# Instructions to follow
From the account of living with depression and FTD below, copy word for word the part that opens with the words containing "So, Patty said" and closes with "solve my depression.".

# Provided passage
________________

In December 2011, after suffering depression and anxiety for over 35 years, I was formally diagnosed with Major Depressive Disorder – Severe; and, Generalized Anxiety Disorder. Despite the multitude of psychotropic (anti-depressant) medications and cocktails thereof over many years, I’ve was also diagnosed as being “medication resistant,” because nothing worked. So, after research on my part, and consultation with my psychiatrist, it was suggested that I try electroconvulsive therapy (ECT – otherwise known as “shock therapy”). Well, that didn’t work either.

So, Patty said it was time to get a psychological evaluation by a neuro-psychologist. I did. The result: a diagnosis of Frontotemporal Degeneration (FTD). The doctor’s conclusion was that my frontal lobes are being affected first. He said that the frontal lobes control emotions. Hence, given that this is a physiological issue and not a chemical one, the meds couldn’t ever work to solve my depression.

As time goes by, my emotions are all over the place. I can experience depression, anxiety, irritability, anger, sensory overload and a combination of all in one day’s roller coaster ride. Or, if I’m “lucky,” I can experience just one of those emotions in a day. But, I experience at least one every day.

That’s why it’s important to “TRY.” You ask, “try what?”: anything to help chase the dragon away, at least for a while.

For example, this morning I was experiencing anxiety. It became increasingly stronger as the early morning hours ticked by. So, in an effort to accomplish the goal of getting away from the dragon, I took my daily walk. After approximately one hour of walking, the anxiety increased to such an intensity that I started crying. Yep, I’m walking the trail (which, thankfully was not crowded) and crying out load with tears rolling down my face. I couldn’t stop. So, I called Patty.

She said that she’d come and get me. I told her, “no, I have to fight this and literally get the anxiety out of my chest. In other words, I had to put out the effort to accomplish the goal of getting away from the dragon (in other words), I had to “TRY” by walking it off. As I continued to “try,” I passed a friend, Lorie Burch. She looked at me and asked if I was okay. When she stepped up to me and put her arms around me, I lost it. Lorie held me sobbing on the trail. She was an angel. I called Patty again, who had not left for work yet, and sobbed into the phone. On her way to work, she drove by to check on me. I was still upset, but I told her I was going to keep walking (“trying”). A short time later, my youngest daughter, Ashley, was waiting in her car about a mile away from where Patty stopped me. She was the backup “tow truck” in case I needed to be hauled in. I was still upset, but told her I was going to keep going (“trying”). So, I did.

________________

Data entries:
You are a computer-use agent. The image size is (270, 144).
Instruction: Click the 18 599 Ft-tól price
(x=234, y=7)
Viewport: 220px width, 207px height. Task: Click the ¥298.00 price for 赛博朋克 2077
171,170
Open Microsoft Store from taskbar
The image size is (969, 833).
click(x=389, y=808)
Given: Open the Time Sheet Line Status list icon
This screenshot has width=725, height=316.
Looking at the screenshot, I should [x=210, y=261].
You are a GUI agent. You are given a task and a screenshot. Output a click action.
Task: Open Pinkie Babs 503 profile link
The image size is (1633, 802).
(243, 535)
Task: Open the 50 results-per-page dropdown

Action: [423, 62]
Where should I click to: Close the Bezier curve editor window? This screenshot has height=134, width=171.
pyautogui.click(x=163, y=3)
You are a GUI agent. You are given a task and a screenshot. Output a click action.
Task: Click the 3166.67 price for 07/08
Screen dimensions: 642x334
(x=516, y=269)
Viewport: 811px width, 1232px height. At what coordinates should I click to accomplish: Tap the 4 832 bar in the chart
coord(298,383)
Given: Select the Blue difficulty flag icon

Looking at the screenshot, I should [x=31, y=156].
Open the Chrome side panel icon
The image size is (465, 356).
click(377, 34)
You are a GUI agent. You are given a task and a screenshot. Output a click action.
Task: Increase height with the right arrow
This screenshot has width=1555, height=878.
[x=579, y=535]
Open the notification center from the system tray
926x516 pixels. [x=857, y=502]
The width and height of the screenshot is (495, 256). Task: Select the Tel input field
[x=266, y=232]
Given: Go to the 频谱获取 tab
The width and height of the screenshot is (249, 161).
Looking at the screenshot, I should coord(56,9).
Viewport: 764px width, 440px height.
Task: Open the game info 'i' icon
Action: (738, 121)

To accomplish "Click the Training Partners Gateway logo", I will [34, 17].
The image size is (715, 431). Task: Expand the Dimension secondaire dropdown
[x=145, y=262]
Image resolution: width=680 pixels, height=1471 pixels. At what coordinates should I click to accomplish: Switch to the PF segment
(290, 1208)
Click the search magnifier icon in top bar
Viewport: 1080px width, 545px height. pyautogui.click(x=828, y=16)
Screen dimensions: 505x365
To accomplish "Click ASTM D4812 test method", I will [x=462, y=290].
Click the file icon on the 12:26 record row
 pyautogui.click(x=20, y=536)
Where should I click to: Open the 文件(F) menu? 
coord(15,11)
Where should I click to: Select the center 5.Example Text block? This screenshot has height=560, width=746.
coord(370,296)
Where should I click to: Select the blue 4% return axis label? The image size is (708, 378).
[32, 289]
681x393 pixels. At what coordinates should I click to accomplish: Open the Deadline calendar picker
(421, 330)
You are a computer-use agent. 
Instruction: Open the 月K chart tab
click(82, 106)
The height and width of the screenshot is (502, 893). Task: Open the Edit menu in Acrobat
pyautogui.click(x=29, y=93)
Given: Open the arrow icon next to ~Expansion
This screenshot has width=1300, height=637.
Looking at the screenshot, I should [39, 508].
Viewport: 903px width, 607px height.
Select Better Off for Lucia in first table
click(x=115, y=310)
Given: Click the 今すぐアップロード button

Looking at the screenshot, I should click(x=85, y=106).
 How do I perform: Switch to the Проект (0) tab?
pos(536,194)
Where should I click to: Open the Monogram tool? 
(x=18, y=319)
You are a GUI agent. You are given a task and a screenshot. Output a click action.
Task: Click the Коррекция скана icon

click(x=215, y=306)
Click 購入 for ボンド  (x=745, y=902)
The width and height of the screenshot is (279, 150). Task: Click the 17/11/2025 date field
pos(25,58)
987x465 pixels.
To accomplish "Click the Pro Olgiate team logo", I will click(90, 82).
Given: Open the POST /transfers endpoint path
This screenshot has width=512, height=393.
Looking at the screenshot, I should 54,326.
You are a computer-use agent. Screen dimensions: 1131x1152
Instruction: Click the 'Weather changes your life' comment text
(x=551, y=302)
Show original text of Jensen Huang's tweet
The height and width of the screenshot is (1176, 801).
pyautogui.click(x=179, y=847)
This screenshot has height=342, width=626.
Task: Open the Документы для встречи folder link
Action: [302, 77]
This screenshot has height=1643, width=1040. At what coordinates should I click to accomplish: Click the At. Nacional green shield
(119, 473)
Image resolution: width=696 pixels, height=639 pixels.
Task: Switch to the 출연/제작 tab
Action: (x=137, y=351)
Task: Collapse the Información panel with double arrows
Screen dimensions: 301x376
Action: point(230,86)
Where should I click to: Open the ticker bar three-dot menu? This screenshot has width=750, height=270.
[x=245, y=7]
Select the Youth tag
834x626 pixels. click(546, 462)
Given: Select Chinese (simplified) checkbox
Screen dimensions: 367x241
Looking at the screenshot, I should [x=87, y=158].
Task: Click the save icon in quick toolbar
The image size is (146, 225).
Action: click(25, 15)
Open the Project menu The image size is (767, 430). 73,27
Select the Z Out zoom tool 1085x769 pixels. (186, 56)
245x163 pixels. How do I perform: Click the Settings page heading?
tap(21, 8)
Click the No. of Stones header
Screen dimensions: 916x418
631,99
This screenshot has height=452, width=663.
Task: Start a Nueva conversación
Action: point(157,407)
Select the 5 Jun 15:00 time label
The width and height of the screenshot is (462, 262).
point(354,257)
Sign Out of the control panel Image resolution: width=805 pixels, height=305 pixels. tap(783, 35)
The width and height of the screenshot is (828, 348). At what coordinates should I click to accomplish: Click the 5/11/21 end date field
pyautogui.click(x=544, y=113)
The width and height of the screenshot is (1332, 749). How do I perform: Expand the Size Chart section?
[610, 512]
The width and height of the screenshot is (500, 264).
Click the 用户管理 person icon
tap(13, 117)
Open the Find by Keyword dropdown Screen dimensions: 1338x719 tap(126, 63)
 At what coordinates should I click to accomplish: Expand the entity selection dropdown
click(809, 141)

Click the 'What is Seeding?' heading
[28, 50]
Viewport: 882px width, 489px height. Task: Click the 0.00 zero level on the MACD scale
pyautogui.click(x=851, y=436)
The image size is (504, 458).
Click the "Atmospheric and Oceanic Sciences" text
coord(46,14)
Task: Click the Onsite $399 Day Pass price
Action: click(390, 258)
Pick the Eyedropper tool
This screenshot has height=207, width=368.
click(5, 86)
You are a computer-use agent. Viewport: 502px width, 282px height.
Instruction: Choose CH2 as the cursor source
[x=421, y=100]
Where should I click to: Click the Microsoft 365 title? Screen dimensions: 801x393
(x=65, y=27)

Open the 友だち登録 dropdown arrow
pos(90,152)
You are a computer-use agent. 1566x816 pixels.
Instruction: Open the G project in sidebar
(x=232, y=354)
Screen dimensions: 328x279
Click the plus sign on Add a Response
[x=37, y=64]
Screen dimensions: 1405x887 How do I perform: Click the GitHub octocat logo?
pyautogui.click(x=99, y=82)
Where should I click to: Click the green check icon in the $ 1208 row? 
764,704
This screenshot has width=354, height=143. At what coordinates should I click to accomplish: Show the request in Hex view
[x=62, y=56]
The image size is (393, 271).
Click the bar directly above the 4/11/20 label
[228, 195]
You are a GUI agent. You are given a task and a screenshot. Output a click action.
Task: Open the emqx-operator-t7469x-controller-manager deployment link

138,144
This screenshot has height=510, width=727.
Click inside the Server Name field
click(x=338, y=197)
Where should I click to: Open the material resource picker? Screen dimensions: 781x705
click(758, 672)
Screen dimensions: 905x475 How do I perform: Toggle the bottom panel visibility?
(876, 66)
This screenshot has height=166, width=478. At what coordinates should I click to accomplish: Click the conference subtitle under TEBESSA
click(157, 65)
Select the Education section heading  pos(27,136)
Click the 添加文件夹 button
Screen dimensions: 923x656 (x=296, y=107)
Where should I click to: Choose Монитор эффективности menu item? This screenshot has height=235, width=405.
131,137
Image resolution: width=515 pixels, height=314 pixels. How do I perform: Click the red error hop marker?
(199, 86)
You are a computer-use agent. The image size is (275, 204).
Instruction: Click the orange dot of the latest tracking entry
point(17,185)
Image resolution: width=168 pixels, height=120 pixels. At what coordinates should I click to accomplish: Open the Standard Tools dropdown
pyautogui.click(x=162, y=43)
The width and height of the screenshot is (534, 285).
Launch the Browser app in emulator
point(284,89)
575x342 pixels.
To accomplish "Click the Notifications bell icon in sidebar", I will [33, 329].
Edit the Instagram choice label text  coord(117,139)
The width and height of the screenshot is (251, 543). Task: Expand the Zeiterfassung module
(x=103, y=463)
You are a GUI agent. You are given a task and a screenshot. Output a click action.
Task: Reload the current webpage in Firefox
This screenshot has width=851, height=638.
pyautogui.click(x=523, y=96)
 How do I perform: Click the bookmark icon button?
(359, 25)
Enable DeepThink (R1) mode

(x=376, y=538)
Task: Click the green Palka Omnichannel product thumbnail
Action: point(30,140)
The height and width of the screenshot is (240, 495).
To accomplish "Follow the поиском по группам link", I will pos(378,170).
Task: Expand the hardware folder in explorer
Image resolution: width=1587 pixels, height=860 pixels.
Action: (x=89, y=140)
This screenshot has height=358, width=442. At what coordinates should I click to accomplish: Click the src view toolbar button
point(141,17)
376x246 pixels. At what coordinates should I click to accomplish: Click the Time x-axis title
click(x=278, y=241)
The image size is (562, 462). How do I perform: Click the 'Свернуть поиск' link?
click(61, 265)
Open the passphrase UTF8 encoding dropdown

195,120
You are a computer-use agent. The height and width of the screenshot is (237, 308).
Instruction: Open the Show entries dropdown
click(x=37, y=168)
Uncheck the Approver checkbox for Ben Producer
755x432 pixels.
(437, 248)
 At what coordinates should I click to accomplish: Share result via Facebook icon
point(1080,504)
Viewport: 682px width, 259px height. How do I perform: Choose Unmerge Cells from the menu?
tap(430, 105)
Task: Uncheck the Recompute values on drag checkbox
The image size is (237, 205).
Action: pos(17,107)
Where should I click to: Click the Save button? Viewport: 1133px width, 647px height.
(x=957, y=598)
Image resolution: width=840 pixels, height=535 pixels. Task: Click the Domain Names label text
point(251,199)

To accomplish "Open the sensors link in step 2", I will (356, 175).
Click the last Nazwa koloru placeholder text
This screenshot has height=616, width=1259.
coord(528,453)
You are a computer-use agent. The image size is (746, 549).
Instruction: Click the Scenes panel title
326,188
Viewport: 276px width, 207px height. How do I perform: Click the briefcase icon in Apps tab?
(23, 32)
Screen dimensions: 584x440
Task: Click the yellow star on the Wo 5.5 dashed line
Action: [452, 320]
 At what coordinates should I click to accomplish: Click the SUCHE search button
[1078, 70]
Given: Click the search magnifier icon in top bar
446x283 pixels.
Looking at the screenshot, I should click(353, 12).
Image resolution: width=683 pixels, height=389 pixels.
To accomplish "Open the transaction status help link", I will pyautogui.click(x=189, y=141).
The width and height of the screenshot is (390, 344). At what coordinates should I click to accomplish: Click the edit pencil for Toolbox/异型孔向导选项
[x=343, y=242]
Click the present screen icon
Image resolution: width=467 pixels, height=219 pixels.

________________

# Response to the exercise
So, Patty said it was time to get a psychological evaluation by a neuro-psychologist. I did. The result: a diagnosis of Frontotemporal Degeneration (FTD). The doctor’s conclusion was that my frontal lobes are being affected first. He said that the frontal lobes control emotions. Hence, given that this is a physiological issue and not a chemical one, the meds couldn’t ever work to solve my depression.